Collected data
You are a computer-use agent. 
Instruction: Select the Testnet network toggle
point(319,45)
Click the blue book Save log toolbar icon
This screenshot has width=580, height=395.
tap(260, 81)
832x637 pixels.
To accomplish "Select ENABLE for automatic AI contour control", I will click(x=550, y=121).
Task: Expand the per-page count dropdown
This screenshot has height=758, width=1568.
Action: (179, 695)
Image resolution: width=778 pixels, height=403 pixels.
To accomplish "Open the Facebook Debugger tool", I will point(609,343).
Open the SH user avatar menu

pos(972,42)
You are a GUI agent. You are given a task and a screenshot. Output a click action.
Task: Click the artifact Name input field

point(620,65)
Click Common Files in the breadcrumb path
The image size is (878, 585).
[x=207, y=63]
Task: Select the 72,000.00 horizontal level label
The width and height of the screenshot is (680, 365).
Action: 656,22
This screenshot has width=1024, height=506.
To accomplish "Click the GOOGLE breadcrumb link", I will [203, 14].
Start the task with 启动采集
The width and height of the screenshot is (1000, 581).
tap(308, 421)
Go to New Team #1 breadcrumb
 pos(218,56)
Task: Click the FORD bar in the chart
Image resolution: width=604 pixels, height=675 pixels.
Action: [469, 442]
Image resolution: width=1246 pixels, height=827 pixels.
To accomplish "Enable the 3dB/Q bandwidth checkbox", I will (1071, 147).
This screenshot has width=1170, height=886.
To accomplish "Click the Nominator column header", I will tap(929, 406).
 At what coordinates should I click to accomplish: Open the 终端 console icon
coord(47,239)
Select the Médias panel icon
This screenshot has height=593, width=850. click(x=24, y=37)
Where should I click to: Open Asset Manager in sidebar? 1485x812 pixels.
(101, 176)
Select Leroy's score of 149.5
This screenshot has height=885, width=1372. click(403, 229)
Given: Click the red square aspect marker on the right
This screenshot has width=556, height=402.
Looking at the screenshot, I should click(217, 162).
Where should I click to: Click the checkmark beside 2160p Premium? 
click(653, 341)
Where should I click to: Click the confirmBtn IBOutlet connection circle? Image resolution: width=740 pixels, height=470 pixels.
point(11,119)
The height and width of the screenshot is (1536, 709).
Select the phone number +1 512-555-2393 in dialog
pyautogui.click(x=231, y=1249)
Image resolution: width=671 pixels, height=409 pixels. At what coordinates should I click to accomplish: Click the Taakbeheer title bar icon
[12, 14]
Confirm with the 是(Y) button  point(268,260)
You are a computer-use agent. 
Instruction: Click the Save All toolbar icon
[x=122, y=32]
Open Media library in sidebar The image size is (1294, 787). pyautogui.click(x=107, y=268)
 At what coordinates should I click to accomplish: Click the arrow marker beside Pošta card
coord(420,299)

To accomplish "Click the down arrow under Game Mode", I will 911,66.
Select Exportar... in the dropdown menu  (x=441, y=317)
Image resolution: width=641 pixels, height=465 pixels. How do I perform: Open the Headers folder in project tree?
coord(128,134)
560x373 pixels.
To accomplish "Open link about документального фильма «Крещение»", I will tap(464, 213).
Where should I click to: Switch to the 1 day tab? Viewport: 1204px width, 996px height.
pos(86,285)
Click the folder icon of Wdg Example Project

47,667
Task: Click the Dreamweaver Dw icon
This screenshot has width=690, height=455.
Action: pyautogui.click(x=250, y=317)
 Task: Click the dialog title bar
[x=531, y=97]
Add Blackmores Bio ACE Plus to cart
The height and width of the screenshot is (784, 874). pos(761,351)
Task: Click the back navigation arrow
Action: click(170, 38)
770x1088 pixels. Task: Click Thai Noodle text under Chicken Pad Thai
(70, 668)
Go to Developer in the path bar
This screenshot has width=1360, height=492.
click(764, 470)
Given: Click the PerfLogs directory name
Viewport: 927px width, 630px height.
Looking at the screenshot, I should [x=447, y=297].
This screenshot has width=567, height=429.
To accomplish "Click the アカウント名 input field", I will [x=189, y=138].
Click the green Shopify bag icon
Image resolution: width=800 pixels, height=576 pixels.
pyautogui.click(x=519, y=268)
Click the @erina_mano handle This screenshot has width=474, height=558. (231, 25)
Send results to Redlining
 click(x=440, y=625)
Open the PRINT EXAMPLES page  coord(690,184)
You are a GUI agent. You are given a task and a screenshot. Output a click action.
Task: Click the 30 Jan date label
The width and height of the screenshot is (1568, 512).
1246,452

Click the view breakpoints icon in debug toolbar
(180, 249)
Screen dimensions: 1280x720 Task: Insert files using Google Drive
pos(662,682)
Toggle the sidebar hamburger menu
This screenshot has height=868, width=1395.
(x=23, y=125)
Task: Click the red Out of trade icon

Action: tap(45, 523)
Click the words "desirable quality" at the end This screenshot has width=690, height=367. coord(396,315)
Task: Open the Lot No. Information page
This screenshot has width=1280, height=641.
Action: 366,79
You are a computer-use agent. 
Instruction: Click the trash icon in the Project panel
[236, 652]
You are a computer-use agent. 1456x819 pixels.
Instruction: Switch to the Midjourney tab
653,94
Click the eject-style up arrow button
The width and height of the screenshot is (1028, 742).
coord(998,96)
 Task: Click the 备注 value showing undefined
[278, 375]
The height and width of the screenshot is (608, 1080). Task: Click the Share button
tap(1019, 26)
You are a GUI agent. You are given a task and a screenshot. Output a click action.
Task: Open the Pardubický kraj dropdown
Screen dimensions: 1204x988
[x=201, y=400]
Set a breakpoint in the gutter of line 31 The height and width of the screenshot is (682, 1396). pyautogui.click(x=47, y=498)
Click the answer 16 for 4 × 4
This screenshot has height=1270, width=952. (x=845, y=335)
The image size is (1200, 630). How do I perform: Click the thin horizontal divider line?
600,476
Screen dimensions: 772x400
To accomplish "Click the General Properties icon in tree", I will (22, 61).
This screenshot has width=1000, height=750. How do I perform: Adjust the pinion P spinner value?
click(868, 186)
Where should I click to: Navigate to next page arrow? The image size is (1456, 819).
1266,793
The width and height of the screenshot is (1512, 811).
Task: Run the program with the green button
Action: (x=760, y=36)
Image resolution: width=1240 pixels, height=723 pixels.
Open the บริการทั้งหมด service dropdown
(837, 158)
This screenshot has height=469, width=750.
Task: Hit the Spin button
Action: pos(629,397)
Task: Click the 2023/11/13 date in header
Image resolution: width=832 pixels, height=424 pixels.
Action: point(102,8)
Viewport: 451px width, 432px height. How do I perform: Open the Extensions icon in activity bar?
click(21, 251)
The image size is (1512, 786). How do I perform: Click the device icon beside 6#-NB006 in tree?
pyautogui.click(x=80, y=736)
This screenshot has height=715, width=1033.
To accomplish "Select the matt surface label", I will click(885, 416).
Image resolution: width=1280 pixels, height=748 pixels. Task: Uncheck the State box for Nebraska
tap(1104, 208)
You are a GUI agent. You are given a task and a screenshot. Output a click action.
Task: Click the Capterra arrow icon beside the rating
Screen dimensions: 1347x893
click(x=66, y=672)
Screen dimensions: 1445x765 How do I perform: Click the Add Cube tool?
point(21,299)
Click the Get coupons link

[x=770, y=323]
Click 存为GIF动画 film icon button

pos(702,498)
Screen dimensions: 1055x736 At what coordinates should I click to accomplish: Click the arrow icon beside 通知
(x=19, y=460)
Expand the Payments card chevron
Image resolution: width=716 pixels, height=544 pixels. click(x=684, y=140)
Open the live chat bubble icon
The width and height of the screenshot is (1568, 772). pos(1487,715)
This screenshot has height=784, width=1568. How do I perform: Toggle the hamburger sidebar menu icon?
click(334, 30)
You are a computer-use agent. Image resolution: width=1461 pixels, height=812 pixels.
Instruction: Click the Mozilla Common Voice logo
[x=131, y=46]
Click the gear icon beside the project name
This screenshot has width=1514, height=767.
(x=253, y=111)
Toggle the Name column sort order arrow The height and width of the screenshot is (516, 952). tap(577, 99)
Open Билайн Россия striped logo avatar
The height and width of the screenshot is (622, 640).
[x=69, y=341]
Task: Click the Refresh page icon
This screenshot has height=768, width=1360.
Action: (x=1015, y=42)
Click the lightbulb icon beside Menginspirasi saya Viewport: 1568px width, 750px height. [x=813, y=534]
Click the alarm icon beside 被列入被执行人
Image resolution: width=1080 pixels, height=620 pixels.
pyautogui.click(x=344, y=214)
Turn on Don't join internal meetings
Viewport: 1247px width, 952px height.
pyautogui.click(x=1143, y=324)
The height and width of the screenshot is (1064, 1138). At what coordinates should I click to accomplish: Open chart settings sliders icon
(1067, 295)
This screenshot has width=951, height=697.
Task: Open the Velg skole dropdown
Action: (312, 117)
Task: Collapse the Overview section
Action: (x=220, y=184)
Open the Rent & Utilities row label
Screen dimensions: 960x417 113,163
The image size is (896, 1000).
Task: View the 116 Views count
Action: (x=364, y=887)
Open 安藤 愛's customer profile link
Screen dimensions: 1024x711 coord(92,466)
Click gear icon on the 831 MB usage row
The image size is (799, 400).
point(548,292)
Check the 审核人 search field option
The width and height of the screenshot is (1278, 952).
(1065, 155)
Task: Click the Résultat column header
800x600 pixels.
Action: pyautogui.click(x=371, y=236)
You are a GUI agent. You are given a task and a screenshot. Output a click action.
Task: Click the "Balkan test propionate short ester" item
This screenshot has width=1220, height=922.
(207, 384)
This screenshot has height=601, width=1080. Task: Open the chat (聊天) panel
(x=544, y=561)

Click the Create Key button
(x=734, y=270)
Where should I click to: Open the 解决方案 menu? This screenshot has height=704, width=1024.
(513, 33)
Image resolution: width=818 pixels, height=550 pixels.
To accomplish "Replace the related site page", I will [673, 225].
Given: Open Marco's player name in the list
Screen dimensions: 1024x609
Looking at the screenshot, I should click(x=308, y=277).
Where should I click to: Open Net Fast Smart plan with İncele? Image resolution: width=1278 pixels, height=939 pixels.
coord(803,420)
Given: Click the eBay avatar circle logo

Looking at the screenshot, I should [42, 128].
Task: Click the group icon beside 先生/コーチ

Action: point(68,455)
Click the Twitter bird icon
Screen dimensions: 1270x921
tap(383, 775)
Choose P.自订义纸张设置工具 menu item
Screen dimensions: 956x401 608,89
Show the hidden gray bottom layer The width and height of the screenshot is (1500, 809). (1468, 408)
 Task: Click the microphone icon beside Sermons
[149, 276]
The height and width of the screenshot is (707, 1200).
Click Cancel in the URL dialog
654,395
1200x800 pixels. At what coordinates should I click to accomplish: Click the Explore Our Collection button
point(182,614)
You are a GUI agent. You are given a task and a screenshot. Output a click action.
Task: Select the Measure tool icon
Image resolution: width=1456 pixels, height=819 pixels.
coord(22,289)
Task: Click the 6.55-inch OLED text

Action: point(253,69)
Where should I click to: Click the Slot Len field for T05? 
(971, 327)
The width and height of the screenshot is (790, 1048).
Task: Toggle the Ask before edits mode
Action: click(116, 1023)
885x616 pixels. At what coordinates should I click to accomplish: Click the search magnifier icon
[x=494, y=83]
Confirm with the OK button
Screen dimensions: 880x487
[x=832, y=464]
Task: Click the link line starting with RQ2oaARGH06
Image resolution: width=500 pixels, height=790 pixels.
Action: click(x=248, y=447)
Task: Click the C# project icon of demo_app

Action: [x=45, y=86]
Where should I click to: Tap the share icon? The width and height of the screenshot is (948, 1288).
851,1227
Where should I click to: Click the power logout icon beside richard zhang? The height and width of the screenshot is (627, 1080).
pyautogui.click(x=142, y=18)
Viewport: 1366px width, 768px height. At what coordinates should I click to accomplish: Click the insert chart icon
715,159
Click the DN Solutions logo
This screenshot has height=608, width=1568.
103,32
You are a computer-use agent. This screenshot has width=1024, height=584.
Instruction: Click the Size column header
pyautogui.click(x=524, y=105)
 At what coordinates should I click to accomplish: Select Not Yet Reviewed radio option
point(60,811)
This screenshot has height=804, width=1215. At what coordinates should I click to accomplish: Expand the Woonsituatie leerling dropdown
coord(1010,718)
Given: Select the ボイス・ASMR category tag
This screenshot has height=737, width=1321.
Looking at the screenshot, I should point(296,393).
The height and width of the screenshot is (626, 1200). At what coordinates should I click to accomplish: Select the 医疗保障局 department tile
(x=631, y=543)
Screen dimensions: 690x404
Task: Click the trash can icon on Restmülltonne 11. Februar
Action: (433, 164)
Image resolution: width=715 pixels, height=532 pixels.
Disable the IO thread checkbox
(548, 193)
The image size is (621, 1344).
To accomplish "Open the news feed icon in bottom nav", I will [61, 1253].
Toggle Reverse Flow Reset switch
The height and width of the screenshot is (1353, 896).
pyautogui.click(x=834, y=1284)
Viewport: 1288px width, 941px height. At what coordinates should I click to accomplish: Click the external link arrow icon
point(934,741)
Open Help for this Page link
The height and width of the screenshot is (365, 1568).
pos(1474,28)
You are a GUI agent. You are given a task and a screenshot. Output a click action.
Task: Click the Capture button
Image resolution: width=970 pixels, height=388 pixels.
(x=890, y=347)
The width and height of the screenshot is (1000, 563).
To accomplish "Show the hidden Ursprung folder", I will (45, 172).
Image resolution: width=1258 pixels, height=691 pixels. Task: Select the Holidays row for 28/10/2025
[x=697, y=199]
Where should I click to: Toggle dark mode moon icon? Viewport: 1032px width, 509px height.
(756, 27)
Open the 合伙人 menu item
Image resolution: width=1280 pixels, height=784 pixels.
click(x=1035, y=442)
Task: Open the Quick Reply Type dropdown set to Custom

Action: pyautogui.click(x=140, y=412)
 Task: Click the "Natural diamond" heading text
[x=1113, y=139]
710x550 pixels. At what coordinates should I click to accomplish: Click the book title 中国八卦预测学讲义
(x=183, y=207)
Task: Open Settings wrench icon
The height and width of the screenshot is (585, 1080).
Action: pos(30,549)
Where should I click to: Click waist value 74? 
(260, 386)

**Task item:** Collect each line of the entries that has the word "gear", copying it in full.

**Solved exercise:**
Click the gear icon beside the project name
Click gear icon on the 831 MB usage row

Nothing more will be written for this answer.